Pellegrino Artusi "testimonial" nella Settimana della cucina italiana nel mondo

Tutto questo all’interno di un ricco programma promosso dai Ministeri delle Politiche Agricole e degli Affari Esteri, che prevede oltre 1300 eventi in 105 Paesi per promuovere i grandi prodotti e la tradizione culinaria italiana

Il Padre della cucina Italiana, Pellegrino Artusi, sarà il “testimonial” della prima edizione della Settimana della Cucina Italiana nel Mondo. In programma dal 21 al 27 novembre, l’evento internazionale vivrà una speciale anteprima giovedì a New York, con la presentazione del primo hackathon dedicato alla cucina delle feste. Non solo: Casa Artusi, insieme alla Regione Emilia Romagna, sarà protagonista in una trentina di eventi in giro per il mondo all’insegna del “bello e buono” di artusiana memoria. Tutto questo all’interno di un ricco programma promosso dai Ministeri delle Politiche Agricole e degli Affari Esteri, che prevede oltre 1300 eventi in 105 Paesi per promuovere i grandi prodotti e la tradizione culinaria italiana.

La mostra “Pellegrino Artusi e L’unità d’Italia in cucina” - A promuoverla sono Casa Artusi insieme alla Regione Emilia-Romagna, in collaborazione con la rete mondiale delle Rappresentanze Diplomatiche e Culturali del Ministero Affari Esteri, e con alcune sedi estere della Società Dante Alighieri e dell’Accademia della Cucina Italiana. Ideata in occasione del centenario della morte del gastronomo, in cinque anni è stata presentata in trentacinque Paesi nel mondo. Ora viene riproposta in altre trenta Città nei cinque Continenti, con formule personalizzate per ciascuna sede: dalla mostra omonima multilingue (tradotta in albanese, croato, francese, greco, inglese, portoghese, russo, spagnolo, tedesco), a conferenze dei rappresentanti del Comitato Scientifico di Casa Artusi (Massimo Montanari, Alberto Capatti, Andrea Segrè), oltre a diversi altri accademici “artusiani” (Giordano Conti Presidente di Casa Artusi). E ancora, laboratori, cene a tema, show cooking e degustazioni a cura dei “maestri di cucina” di Casa Artusi.

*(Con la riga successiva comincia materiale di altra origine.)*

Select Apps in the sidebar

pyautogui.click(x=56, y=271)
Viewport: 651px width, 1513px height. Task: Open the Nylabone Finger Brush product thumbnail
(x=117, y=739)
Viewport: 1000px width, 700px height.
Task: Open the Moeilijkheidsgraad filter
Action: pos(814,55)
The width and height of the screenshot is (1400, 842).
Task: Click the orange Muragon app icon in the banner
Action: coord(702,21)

Di recente è stata protagonista in Francia, in occasione della prima traduzione del manuale artusiano in francese a cura della casa editrice Actes Sud e grazie al contributo alla traduzione del Ministero Affari Esteri. Le nuove tappe del progetto coinvolgono Portogallo, Finlandia, Tunisia, Filippine, Hong Kong, Argentina, Polonia (dove si sta lavorando per l’edizione in polacco, prevista per il 2017), Germania, Algeria e Marocco: luoghi diversi uniti dal comune denominatore del linguaggio e del gusto di Pellegrino Artusi, il padre della cucina moderna, divulgatore della lingua italiana. Del resto La scienza in cucina e l'arte di mangiar bene è, non a caso, un best e long seller tradotto e pubblicato ad oggi in 8 lingue (inglese, spagnolo, catalano, tedesco, olandese, portoghese, russo, francese) e sono già in corso di traduzione l’edizione in polacco, in giapponese e in bulgaro.